### Dataset records
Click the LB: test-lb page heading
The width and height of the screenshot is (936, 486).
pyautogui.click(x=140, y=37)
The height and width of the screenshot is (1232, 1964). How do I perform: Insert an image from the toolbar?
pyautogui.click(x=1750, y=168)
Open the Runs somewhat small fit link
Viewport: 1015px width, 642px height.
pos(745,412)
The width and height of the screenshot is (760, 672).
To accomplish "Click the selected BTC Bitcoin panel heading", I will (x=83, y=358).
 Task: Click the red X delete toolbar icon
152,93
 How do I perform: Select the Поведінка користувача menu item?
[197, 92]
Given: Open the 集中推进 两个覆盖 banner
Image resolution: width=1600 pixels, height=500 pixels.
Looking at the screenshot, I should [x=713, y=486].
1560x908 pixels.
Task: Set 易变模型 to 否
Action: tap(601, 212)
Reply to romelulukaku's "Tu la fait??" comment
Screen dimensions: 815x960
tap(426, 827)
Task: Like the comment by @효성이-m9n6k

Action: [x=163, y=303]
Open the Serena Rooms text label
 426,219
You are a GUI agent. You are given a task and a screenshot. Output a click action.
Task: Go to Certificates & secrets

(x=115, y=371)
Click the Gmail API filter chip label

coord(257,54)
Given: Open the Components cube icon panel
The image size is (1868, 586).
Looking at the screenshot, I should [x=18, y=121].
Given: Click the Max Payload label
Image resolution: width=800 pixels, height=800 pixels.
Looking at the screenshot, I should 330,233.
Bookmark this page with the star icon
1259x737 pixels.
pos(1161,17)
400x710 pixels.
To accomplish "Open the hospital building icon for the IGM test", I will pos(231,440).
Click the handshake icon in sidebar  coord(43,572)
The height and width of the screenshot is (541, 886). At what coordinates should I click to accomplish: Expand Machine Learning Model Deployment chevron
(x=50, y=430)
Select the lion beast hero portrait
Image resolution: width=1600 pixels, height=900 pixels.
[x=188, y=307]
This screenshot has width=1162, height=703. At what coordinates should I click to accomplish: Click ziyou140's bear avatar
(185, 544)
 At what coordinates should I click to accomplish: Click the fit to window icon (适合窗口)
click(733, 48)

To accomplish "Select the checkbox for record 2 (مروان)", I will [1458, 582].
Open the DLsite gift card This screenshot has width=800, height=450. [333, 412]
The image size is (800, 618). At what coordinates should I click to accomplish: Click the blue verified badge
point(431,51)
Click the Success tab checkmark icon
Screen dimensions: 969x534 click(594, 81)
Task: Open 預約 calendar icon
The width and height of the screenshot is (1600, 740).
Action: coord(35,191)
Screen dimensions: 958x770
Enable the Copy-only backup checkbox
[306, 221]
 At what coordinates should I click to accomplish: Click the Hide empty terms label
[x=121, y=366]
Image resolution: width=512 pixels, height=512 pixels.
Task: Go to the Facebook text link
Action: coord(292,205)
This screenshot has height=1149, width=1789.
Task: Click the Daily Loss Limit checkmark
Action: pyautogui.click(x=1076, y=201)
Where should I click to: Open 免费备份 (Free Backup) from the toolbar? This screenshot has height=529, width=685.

### What you have to do
Could you copy the material above line for line, with nothing changed?

### Solution below
Click the LB: test-lb page heading
The width and height of the screenshot is (936, 486).
pyautogui.click(x=140, y=37)
The height and width of the screenshot is (1232, 1964). How do I perform: Insert an image from the toolbar?
pyautogui.click(x=1750, y=168)
Open the Runs somewhat small fit link
Viewport: 1015px width, 642px height.
pos(745,412)
The width and height of the screenshot is (760, 672).
To accomplish "Click the selected BTC Bitcoin panel heading", I will (x=83, y=358).
 Task: Click the red X delete toolbar icon
152,93
 How do I perform: Select the Поведінка користувача menu item?
[197, 92]
Given: Open the 集中推进 两个覆盖 banner
Image resolution: width=1600 pixels, height=500 pixels.
Looking at the screenshot, I should [x=713, y=486].
1560x908 pixels.
Task: Set 易变模型 to 否
Action: tap(601, 212)
Reply to romelulukaku's "Tu la fait??" comment
Screen dimensions: 815x960
tap(426, 827)
Task: Like the comment by @효성이-m9n6k

Action: [x=163, y=303]
Open the Serena Rooms text label
 426,219
You are a GUI agent. You are given a task and a screenshot. Output a click action.
Task: Go to Certificates & secrets

(x=115, y=371)
Click the Gmail API filter chip label

coord(257,54)
Given: Open the Components cube icon panel
The image size is (1868, 586).
Looking at the screenshot, I should [x=18, y=121].
Given: Click the Max Payload label
Image resolution: width=800 pixels, height=800 pixels.
Looking at the screenshot, I should 330,233.
Bookmark this page with the star icon
1259x737 pixels.
pos(1161,17)
400x710 pixels.
To accomplish "Open the hospital building icon for the IGM test", I will pos(231,440).
Click the handshake icon in sidebar  coord(43,572)
The height and width of the screenshot is (541, 886). At what coordinates should I click to accomplish: Expand Machine Learning Model Deployment chevron
(x=50, y=430)
Select the lion beast hero portrait
Image resolution: width=1600 pixels, height=900 pixels.
[x=188, y=307]
This screenshot has width=1162, height=703. At what coordinates should I click to accomplish: Click ziyou140's bear avatar
(185, 544)
 At what coordinates should I click to accomplish: Click the fit to window icon (适合窗口)
click(733, 48)

To accomplish "Select the checkbox for record 2 (مروان)", I will [1458, 582].
Open the DLsite gift card This screenshot has width=800, height=450. [333, 412]
The image size is (800, 618). At what coordinates should I click to accomplish: Click the blue verified badge
point(431,51)
Click the Success tab checkmark icon
Screen dimensions: 969x534 click(594, 81)
Task: Open 預約 calendar icon
The width and height of the screenshot is (1600, 740).
Action: coord(35,191)
Screen dimensions: 958x770
Enable the Copy-only backup checkbox
[306, 221]
 At what coordinates should I click to accomplish: Click the Hide empty terms label
[x=121, y=366]
Image resolution: width=512 pixels, height=512 pixels.
Task: Go to the Facebook text link
Action: coord(292,205)
This screenshot has height=1149, width=1789.
Task: Click the Daily Loss Limit checkmark
Action: pyautogui.click(x=1076, y=201)
Where should I click to: Open 免费备份 (Free Backup) from the toolbar? This screenshot has height=529, width=685.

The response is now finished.